Ruchi Soya takes farm land on lease in Ethiopia

18 Jan 2010 Evaluate

Ruchi Soya Industries, one of the leading edible oil processors has acquired major farm land on a lease basis for 25 years in Ethiopia for soybean cultivation and setting up a processing unit on 61775 acres in Ganmbella and Benishangul Gumaz States. It has an option to increase the area under cultivation to 123,550 acres. However, investment details were not disclosed.
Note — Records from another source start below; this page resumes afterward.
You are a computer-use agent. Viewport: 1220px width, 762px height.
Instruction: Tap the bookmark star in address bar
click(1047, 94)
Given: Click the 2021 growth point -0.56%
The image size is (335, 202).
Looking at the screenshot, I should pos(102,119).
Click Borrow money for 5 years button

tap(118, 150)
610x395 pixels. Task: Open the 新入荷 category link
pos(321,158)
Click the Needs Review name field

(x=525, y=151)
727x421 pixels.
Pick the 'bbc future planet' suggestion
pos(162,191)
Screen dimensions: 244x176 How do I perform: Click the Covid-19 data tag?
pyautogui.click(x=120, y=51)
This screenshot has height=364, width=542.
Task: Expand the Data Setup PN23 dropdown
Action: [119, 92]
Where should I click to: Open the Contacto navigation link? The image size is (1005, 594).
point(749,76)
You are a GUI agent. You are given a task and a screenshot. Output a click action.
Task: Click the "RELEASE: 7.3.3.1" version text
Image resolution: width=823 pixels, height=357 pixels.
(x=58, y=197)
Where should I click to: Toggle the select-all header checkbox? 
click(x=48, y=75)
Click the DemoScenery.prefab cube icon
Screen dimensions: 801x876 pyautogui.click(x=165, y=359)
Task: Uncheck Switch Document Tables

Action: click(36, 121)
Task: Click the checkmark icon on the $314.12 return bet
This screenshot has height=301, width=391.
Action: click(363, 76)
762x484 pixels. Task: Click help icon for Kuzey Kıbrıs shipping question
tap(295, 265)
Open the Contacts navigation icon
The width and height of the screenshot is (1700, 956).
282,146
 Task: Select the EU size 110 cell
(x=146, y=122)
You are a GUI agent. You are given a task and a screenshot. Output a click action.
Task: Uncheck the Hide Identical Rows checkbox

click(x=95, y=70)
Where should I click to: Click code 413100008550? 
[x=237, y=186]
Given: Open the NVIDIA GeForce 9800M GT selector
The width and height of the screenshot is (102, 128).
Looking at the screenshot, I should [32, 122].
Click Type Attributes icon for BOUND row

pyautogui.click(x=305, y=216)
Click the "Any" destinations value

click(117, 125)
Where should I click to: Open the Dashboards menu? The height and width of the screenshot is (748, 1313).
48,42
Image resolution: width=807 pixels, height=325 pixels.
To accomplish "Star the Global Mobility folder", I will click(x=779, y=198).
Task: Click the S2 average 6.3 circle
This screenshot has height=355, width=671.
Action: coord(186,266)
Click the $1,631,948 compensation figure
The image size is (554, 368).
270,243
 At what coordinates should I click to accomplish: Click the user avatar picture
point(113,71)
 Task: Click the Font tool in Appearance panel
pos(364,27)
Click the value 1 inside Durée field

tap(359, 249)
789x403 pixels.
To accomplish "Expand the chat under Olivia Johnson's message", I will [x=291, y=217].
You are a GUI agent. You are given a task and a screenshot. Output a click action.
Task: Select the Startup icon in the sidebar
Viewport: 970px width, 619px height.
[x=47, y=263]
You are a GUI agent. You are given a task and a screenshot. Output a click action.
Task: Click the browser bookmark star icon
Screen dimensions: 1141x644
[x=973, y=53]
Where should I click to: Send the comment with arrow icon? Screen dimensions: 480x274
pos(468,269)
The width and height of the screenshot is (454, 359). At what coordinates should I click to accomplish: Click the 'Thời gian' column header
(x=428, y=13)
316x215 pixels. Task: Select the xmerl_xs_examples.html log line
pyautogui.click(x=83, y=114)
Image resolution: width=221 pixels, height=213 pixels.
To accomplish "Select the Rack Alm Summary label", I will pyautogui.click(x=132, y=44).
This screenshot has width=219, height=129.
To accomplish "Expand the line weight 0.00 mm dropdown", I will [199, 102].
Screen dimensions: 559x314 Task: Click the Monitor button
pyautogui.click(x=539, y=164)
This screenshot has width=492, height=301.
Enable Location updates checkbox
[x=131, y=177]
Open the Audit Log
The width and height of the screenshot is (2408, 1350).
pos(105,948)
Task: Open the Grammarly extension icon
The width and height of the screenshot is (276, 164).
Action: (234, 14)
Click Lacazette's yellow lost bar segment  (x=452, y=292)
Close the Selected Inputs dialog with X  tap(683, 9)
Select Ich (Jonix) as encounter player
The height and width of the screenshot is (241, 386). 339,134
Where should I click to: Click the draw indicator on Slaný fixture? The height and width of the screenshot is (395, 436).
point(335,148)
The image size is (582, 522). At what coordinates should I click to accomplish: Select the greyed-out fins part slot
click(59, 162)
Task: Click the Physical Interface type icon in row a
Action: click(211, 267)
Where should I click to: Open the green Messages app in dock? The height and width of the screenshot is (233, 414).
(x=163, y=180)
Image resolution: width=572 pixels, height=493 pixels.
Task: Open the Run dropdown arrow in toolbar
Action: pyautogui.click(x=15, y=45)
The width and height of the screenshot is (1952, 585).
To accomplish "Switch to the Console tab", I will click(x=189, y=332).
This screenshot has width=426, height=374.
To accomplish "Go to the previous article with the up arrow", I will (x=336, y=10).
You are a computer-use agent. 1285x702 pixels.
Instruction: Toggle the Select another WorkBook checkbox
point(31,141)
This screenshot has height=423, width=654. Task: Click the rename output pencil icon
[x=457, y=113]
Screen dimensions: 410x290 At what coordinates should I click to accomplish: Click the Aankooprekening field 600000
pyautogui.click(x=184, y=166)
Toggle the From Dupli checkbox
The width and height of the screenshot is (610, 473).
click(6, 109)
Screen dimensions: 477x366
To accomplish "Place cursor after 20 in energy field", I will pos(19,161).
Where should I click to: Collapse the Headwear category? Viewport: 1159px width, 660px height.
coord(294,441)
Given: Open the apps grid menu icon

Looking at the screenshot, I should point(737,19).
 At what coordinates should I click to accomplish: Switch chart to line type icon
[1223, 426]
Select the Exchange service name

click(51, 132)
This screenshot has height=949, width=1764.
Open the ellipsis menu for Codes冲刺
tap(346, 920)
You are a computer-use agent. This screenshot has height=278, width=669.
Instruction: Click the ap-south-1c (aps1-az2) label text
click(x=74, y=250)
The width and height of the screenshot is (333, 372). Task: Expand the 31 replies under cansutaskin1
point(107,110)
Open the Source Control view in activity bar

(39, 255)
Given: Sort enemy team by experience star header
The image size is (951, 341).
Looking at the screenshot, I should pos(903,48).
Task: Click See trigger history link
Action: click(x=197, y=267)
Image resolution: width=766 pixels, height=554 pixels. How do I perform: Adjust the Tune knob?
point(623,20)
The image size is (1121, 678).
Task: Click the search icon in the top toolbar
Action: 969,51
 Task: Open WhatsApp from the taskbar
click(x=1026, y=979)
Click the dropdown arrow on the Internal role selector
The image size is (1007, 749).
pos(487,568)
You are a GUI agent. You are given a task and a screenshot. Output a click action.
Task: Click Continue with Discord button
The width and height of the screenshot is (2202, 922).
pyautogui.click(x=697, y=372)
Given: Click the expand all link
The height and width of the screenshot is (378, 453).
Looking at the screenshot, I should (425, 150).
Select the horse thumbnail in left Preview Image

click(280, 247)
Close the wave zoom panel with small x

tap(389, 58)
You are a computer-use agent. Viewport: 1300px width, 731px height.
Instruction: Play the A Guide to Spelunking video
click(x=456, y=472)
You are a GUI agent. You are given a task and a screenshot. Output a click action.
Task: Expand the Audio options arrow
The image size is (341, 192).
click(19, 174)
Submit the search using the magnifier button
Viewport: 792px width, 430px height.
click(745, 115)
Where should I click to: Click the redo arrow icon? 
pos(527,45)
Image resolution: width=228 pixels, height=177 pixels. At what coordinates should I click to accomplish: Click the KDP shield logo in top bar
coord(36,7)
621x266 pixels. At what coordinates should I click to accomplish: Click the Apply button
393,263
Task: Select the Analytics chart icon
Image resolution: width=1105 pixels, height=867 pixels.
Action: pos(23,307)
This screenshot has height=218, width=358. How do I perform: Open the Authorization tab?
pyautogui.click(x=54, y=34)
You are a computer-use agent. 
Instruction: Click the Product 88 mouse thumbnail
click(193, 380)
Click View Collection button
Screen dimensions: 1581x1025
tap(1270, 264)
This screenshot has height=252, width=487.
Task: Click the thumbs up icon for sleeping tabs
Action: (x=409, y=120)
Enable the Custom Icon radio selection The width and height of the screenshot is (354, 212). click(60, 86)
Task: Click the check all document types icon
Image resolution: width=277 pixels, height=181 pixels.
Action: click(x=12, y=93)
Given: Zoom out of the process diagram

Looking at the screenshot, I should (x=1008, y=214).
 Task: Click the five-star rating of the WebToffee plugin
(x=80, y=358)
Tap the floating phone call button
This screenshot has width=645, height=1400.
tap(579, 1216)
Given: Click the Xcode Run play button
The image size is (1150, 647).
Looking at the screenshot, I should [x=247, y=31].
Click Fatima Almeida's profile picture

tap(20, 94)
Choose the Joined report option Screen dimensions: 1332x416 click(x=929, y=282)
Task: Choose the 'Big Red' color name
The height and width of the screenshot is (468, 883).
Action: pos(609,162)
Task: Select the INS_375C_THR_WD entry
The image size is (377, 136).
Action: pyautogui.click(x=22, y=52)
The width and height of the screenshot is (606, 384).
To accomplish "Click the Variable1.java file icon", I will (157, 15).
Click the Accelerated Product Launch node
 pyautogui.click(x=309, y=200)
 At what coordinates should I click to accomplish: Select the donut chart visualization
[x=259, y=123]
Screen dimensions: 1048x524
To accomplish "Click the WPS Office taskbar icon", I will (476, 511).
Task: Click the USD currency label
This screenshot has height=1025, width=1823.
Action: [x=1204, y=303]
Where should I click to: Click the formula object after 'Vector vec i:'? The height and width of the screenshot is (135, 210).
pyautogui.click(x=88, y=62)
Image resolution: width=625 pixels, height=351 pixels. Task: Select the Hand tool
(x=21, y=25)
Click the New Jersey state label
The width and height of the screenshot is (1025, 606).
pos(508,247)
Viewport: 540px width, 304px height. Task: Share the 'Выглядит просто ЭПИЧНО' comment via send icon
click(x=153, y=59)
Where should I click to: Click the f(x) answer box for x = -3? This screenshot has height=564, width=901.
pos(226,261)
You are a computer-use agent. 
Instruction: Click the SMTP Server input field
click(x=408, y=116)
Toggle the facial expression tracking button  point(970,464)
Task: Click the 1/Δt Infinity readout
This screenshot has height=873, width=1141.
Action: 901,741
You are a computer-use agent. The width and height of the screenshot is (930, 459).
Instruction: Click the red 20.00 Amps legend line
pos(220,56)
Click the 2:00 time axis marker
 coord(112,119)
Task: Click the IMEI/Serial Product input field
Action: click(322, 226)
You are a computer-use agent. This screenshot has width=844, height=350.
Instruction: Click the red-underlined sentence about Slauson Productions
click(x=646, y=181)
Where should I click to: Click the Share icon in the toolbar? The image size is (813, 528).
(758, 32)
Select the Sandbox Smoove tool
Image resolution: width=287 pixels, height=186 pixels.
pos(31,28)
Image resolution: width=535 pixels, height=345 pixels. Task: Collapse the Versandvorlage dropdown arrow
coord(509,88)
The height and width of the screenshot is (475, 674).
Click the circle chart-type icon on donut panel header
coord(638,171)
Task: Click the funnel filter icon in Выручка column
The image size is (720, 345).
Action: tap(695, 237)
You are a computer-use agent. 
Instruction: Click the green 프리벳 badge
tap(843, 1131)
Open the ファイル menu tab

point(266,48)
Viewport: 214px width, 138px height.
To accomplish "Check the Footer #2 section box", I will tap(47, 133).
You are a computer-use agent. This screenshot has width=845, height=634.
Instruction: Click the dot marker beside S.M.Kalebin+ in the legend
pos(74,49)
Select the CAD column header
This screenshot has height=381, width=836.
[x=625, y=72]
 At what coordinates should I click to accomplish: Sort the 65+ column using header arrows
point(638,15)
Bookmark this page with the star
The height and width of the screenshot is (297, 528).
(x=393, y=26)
Ethopia has been chosen for agriculture investment considering the availability of labour, its strategic location and the Government support to boost foreign investment and development.

 

Constrained by the availability of cultivable land and hiccups in contract farming, Indian agricultural companies are looking at global destinations for backward integration.  Ruchi Soya gained the potential to develop palm plantation of about 89,000 hectares by entering into tie-ups with various State governments.

 

The country would continue to depend on imports for its edible oil requirement. The oilseeds coverage in the rabi season as on January 7 was lower by six per cent at 84.23 lakh hectares against 90.01 lakh hectares logged in the same period last year. The dry weather had led to a decline in the acreage of the winter-sown oilseeds. This may lead to a strain on edible oils supply, forcing imports. The vegetable oil imports in November were at 753,966 tonnes (555,342 tonnes). Edible oils constituted 712,677 tonnes while non-edible oils import was at 41,289 tonnes.